Combining logs from multiple sensors into a single dataset
I've seen the following (https://github.com/activecm/rita/issues/565), but was curious if rita import would append to, or replace a dataset when using multiple sources. For example, if I had RITA running on two separate sensors, then submitted the results to a central MongDB instance via rita import, from each separate sensor, would the result be additive and analysis be re-performed or results aggregated to represent the whole dataset, or would the first set be overwritten by the second set? It sounds like the logs need to be gathered from separate sources at the same time for it to be combined (from the following example: rita import system1-logs system2-logs combined-dataset) ? I'm ultimately looking to do this on a rolling basis to see the last 24 hours for all sensors combined, but wanted to make sure an approach like this was possible.
For example:
- Host with MongoDB
- Sensor1:
rita import sensor1logs sensor-data( --> External MongoDB) - Sensor2:
rita import sensor2logs sensor-data( --> External MongoDB)
I'll start by saying that this is possible and we do something similar in our commercial product: https://www.activecountermeasures.com/
The method we use is to transfer logs from the sensors to a host that has both mongo and rita. The logs get renamed and rita imports logs from all sensors from a given hour at once.
You should also be able to do it with rita not on the same mongo server but on the sensors like you suggest. Here's some background on how rolling datasets and overwriting works on rita. Skip to the end for my suggestion.
If you try to import data into the same dataset like you suggest, I think rita will give you a message like this New data cannot be imported into a non-rolling database. Run with --rolling to convert this database into a rolling database. Here are some illustrative examples of what you can do:
This will overwrite sensor-data so that it only contains sensor2logs. It's a shortcut for rita delete followed by rita import.
rita import sensor1logs sensor-data
rita import --delete sensor2logs sensor-data
This will append the sensor2logs into the sensor-data dataset so that it contains both. A rolling datasets defaults to having 24 chunks in it. After these commands chunk 0 will contain sensor1logs and chunk 1 will contain sensor2logs.
rita import sensor1logs sensor-data
rita import --rolling sensor2logs sensor-data
Chunks are intended to hold an hour of data each and each dataset is intended to hold a day's worth of data (which is why we default to 24). But as you can see in the previous examples both are more flexible than that. Chunks can hold arbitrary amounts of data as can datasets. You can read more about rolling datasets here and here.
If you specify a chunk that is already populated it will be overwritten instead of appended. This example will overwrite sensor1logs with sensor2logs. It is similar to the first example (rita import --delete) except this dataset has been converted to a rolling dataset. But the output of the show-* commands here would be the same as the first example.

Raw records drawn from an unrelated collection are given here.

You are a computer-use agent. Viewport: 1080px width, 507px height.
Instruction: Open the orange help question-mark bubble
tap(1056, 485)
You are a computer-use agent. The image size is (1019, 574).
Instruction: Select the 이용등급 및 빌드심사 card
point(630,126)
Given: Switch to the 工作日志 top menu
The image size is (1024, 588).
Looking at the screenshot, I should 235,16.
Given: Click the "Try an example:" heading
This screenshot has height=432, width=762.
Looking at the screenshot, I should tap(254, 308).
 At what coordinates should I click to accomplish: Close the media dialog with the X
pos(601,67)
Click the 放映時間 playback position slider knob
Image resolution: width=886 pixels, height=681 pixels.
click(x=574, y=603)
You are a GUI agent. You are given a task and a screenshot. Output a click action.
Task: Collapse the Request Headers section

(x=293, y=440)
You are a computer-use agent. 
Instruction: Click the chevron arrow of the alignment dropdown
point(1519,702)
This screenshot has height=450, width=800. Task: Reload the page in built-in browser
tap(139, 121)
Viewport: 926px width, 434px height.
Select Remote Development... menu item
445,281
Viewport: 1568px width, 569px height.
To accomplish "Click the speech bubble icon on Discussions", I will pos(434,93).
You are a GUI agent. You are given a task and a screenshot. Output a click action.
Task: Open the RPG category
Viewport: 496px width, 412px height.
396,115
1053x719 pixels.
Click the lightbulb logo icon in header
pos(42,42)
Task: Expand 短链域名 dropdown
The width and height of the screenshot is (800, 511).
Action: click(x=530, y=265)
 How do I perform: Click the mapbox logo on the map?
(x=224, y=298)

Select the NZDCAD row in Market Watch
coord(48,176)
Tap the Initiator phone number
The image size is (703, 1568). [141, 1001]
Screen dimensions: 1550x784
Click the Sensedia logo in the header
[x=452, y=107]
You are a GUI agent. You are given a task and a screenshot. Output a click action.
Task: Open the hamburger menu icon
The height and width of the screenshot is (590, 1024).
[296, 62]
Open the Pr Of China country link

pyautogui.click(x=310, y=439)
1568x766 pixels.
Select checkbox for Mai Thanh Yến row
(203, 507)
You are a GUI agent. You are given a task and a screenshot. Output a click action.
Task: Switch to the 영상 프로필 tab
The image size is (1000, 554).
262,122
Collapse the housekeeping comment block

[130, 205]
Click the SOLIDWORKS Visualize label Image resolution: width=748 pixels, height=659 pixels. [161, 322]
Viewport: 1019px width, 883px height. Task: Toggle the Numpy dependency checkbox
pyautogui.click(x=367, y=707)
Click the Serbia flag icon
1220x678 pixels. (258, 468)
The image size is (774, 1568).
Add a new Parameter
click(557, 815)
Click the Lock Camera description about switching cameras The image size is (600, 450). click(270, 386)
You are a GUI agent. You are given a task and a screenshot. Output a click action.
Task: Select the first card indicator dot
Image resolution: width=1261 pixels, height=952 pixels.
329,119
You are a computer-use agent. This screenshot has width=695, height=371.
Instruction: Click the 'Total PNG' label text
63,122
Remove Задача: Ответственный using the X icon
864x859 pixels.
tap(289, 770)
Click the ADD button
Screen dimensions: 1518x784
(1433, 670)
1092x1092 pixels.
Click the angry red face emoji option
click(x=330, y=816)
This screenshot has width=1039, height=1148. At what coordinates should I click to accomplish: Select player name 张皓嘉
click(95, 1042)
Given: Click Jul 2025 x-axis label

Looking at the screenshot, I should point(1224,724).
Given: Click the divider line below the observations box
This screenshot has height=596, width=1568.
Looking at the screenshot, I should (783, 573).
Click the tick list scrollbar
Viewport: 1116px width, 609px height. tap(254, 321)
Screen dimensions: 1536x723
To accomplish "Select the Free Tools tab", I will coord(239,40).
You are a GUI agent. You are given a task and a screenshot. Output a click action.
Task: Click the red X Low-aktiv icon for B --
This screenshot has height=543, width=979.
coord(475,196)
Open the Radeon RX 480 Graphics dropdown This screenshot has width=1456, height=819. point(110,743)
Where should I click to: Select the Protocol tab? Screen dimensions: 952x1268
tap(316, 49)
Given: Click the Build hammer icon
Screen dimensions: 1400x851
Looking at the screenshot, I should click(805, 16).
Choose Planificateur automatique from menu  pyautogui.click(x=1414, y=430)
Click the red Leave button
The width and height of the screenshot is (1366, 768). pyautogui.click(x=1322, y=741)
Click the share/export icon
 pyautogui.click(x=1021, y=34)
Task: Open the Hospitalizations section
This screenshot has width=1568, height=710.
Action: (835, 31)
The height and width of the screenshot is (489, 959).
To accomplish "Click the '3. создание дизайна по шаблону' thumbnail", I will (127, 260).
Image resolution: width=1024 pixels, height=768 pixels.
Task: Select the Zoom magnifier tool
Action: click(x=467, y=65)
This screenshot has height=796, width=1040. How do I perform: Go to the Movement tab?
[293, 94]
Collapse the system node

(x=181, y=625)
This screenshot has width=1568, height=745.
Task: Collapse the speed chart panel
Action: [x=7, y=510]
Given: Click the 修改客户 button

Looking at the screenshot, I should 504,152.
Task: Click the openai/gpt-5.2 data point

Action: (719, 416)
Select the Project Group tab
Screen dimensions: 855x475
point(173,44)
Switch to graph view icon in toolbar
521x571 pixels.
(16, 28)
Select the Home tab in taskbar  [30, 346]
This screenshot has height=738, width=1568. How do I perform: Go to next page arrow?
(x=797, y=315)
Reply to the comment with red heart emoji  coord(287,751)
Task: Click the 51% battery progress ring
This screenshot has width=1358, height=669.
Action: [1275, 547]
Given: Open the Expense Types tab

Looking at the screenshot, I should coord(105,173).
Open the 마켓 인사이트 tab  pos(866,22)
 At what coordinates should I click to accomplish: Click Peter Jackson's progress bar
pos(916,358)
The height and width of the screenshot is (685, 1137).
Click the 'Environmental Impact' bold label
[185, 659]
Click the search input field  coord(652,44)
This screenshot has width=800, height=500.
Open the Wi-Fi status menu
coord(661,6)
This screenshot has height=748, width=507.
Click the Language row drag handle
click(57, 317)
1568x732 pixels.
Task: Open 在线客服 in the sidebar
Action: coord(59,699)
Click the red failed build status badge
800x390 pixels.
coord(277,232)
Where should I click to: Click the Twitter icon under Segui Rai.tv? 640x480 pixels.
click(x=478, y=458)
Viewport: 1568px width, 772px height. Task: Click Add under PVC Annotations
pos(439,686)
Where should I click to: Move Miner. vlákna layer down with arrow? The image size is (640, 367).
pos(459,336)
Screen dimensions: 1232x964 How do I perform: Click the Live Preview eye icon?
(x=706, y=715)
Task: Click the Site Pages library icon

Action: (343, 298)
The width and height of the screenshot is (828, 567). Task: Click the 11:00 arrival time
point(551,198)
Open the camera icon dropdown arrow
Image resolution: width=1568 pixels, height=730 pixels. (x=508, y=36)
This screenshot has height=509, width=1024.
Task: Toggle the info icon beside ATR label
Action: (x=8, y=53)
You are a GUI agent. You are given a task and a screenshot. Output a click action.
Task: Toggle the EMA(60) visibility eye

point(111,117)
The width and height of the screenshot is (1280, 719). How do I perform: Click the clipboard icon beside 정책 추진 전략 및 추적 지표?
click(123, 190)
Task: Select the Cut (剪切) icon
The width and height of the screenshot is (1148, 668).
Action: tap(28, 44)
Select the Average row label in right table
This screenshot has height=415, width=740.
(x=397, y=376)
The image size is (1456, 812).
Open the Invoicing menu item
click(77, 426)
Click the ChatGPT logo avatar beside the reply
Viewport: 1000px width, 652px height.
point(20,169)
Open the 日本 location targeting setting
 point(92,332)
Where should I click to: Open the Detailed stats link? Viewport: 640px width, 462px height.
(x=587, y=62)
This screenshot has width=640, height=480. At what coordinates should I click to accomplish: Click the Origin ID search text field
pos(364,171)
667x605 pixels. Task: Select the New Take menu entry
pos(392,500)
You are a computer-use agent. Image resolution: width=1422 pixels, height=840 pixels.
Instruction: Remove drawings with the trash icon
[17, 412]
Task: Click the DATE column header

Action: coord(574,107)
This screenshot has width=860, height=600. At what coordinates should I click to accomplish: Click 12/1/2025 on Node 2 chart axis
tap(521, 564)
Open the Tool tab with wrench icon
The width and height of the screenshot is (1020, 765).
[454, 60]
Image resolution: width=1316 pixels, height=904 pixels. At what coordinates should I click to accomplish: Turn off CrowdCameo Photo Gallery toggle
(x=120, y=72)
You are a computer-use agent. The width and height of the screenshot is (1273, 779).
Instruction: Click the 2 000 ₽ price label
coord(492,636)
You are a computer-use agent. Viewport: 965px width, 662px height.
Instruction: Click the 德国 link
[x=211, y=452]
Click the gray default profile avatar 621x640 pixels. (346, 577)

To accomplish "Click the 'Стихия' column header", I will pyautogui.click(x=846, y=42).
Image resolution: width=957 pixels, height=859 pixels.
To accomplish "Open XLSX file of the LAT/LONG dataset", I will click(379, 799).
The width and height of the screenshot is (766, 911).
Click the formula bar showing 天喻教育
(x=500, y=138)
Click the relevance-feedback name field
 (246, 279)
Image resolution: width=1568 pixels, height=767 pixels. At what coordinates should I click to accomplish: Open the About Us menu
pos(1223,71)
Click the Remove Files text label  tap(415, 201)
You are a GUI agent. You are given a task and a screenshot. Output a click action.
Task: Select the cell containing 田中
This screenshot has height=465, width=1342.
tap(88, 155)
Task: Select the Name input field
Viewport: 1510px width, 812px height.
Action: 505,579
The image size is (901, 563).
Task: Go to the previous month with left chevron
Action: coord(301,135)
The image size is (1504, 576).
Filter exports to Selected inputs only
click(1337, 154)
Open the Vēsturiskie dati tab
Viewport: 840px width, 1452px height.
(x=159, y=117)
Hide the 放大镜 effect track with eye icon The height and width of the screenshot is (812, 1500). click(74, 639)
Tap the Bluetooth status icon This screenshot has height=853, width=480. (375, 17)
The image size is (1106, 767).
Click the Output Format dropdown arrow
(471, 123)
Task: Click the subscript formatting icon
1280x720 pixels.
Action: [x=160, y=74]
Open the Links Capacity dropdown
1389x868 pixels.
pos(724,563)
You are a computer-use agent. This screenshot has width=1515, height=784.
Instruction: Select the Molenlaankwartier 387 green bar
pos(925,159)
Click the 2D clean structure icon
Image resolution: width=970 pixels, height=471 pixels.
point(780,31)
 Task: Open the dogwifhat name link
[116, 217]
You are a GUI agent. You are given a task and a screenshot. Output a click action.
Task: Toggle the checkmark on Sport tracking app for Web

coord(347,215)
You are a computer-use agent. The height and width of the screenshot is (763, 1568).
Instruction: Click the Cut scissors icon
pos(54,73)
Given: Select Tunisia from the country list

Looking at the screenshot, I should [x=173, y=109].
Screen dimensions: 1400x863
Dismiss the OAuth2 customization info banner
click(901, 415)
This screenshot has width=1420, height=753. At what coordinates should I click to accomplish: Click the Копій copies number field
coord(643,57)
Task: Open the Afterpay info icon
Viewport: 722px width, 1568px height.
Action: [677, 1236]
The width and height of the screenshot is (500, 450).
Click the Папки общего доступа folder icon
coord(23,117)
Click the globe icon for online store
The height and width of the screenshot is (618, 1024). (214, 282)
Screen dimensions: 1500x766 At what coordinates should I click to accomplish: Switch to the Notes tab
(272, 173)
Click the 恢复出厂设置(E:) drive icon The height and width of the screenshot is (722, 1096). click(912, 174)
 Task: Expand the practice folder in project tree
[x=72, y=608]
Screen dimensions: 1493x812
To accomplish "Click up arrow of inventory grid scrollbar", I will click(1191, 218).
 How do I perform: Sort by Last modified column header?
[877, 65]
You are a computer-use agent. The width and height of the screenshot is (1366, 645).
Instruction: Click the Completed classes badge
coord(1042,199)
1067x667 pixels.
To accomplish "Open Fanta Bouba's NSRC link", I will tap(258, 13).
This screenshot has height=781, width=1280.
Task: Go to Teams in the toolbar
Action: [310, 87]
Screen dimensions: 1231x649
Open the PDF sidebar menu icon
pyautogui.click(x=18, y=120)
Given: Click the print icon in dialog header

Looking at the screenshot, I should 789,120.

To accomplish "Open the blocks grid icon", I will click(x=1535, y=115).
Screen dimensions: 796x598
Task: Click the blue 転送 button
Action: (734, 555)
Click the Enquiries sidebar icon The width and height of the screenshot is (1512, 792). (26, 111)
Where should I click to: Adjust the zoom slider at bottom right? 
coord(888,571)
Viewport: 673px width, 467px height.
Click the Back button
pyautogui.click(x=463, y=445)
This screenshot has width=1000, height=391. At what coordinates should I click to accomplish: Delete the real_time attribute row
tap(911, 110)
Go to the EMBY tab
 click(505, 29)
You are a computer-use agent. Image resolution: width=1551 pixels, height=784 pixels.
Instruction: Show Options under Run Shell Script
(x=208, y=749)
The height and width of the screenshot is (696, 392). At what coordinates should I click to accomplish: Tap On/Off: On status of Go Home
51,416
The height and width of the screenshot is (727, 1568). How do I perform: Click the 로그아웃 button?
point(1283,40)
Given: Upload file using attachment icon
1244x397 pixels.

rita import --rolling sensor1logs sensor-data
rita import --chunk 0 sensor2logs sensor-data
With all that said, you can append to a dataset by using a different chunk. But you cannot append to a chunk. In our commercial product we import all the sensors at the same time into the same chunk. In your scenario you can't do this because your rita commands are run from different systems.
Here's what I would suggest: Make a single dataset with 48 chunks instead of 24 (or expand this to your number of sensors * 24). Then schedule the command on each rita system to run every hour. Each sensor will import its own hour of logs into a new chunk. Even though multiple chunks will cover the same time period that should still work fine as the entire dataset will be for a contiguous 24 hours.
rita import --rolling --numchunks 48 sensor1logs sensor-data
rita import --rolling --numchunks 48 sensor2logs sensor-data
You might need to be a little careful though. I'm not completely sure how rita will handle concurrent imports on the same dataset. You may need to stagger your import commands to be sure they don't end up trying to write to the some chunk and clobber each other. Or do some testing first to see if rita handles that scenario correctly or not (we appreciate bug reports as well :smile: ).
Thanks for the detailed answer, @ethack ! I'll do some testing, and report back to confirm the procedure, or let you know if there I run into anything.